Luo Tujuh Belas tertegun, lalu tertawa terbahak-bahak, nyaris kehabisan napas.

“Aduh, mataku tertipu! Pantas saja, Zhang Shan, dulu waktu Wang Hai mati kau menangis sejadi-jadinya, ternyata ada hubungan sedalam ini.”

Zhang Shan yang tadinya hampir sekarat, entah dapat tenaga dari mana, tiba-tiba berteriak, “Penyihir kejam, kau tak akan mati dengan baik!”

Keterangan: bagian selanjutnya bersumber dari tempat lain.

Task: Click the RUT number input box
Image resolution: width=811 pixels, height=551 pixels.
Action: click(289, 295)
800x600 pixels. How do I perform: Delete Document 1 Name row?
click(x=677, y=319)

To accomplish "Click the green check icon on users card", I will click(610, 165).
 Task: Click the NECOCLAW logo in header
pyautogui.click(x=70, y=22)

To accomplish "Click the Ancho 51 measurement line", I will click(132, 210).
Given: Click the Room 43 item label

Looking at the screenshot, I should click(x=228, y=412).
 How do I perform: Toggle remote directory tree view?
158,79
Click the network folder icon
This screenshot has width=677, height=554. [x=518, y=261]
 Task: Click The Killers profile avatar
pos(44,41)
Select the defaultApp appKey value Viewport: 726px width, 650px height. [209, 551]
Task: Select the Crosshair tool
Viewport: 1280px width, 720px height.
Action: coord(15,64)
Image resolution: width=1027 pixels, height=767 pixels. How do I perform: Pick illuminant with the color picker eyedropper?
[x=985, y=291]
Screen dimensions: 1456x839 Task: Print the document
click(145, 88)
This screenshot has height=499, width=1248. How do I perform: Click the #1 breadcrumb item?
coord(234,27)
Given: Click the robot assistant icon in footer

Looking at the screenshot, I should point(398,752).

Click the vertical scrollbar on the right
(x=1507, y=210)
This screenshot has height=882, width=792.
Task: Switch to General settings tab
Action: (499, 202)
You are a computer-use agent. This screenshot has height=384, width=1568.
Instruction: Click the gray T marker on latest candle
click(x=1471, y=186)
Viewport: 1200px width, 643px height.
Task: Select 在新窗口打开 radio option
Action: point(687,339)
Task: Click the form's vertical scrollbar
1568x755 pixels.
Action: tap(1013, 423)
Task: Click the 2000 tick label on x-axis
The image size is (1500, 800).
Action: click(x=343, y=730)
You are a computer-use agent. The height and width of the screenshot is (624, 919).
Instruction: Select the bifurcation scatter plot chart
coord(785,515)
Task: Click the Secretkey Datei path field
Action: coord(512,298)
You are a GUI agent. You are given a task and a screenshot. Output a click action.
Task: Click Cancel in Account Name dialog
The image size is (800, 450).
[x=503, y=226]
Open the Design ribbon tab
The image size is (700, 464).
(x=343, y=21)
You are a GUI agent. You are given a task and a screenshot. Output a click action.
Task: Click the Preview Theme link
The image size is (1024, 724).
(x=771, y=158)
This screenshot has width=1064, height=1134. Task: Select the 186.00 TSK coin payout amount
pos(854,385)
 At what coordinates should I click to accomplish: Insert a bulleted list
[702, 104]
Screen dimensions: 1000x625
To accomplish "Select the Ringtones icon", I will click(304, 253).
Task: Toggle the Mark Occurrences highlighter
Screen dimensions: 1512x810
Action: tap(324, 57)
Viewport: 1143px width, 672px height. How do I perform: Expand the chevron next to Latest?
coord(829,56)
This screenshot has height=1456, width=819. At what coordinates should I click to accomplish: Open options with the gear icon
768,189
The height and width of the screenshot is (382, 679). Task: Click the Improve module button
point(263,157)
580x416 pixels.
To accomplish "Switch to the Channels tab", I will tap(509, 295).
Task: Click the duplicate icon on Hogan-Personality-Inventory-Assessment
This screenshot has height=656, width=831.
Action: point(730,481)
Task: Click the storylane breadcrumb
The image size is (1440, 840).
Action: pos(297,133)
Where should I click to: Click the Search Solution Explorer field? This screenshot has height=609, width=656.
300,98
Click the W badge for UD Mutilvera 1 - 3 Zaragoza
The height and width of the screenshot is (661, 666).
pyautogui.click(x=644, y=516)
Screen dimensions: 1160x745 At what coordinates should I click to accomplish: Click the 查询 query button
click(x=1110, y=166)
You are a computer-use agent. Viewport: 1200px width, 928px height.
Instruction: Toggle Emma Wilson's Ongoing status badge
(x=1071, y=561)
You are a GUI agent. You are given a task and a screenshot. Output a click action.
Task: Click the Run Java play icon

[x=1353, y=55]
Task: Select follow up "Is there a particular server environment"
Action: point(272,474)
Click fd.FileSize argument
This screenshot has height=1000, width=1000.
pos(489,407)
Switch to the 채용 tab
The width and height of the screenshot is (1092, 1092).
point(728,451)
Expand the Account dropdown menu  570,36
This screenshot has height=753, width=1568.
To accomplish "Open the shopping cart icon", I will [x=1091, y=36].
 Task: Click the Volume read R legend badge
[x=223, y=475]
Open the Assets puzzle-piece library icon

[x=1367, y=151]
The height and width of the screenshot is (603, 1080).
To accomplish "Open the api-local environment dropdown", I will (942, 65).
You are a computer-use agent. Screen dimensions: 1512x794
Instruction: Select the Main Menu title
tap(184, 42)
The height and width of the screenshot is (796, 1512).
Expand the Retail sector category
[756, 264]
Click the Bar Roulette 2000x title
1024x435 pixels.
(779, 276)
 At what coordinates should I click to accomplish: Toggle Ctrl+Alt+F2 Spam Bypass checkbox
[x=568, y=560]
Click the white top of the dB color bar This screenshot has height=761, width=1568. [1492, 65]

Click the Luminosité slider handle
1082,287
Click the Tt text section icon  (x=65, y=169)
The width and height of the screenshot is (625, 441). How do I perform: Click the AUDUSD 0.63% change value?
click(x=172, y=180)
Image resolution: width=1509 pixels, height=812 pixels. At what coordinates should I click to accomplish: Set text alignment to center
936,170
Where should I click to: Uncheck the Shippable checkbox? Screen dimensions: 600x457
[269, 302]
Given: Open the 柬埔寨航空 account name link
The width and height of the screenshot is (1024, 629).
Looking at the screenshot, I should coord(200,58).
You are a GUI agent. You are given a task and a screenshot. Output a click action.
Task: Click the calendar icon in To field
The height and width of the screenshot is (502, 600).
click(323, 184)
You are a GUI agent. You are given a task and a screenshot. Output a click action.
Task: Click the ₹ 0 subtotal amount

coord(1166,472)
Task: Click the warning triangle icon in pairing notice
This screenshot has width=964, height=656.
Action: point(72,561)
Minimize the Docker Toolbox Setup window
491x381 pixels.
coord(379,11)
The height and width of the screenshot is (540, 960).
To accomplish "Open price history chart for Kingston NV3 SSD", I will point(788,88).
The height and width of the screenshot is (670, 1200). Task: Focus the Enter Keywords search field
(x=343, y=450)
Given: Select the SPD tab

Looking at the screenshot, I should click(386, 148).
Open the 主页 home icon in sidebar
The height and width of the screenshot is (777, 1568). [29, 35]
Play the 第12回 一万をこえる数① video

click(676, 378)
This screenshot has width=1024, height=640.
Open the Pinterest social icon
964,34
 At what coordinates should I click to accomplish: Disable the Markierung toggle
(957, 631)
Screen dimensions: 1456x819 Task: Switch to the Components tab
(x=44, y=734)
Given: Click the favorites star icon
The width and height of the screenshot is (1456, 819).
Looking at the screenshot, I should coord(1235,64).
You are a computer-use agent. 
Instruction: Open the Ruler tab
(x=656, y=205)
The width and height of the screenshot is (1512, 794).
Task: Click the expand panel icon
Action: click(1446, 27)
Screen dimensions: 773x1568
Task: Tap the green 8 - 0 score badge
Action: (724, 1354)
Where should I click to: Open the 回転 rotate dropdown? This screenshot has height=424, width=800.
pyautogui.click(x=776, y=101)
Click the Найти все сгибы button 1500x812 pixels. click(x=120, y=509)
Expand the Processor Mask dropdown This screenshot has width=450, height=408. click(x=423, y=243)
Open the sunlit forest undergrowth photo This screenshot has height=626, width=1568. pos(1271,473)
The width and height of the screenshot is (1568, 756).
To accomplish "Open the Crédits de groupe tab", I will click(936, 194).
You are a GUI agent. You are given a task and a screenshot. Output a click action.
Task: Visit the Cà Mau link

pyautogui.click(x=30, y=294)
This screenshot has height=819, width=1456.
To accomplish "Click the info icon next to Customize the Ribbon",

“Diam!” Luo Tujuh Belas tiba-tiba juga marah. “Barang haram seperti kau, aku paling muak! Kau kira aku hidup dari sedikit energi hatimu? Er Xuan, seret dia keluar, urus dia!”

“Tujuh Belas, pikirkan lagi, akhir-akhir ini Kota Batu Hitam memperketat pengawasan, pendatang baru semakin buruk. Meski Zhang Shan ini barang haram, setidaknya dia seorang praktisi, seorang saja setara dengan seratus orang biasa! Kalau dibuang begitu saja, sayang sekali, bagaimana kalau...”

“Keputusanku sudah bulat,” sahut Luo Tujuh Belas dengan wajah dingin.

Wajah Zhang Shan justru tampak lega.

“Penyihir kejam, apa yang kau tahu, antara pria dan wanita hanya ada pembiakan, mana mungkin ada cinta sejati antara lawan jenis? Aku, Zhang Shan sang Juara, mengutukmu, seumur hidup takkan pernah mendapatkan cinta sejati!”

Luo Tujuh Belas tampak teringat sesuatu, wajahnya seketika berubah kesal, lalu berteriak, “Seret dia keluar, seret dia keluar!”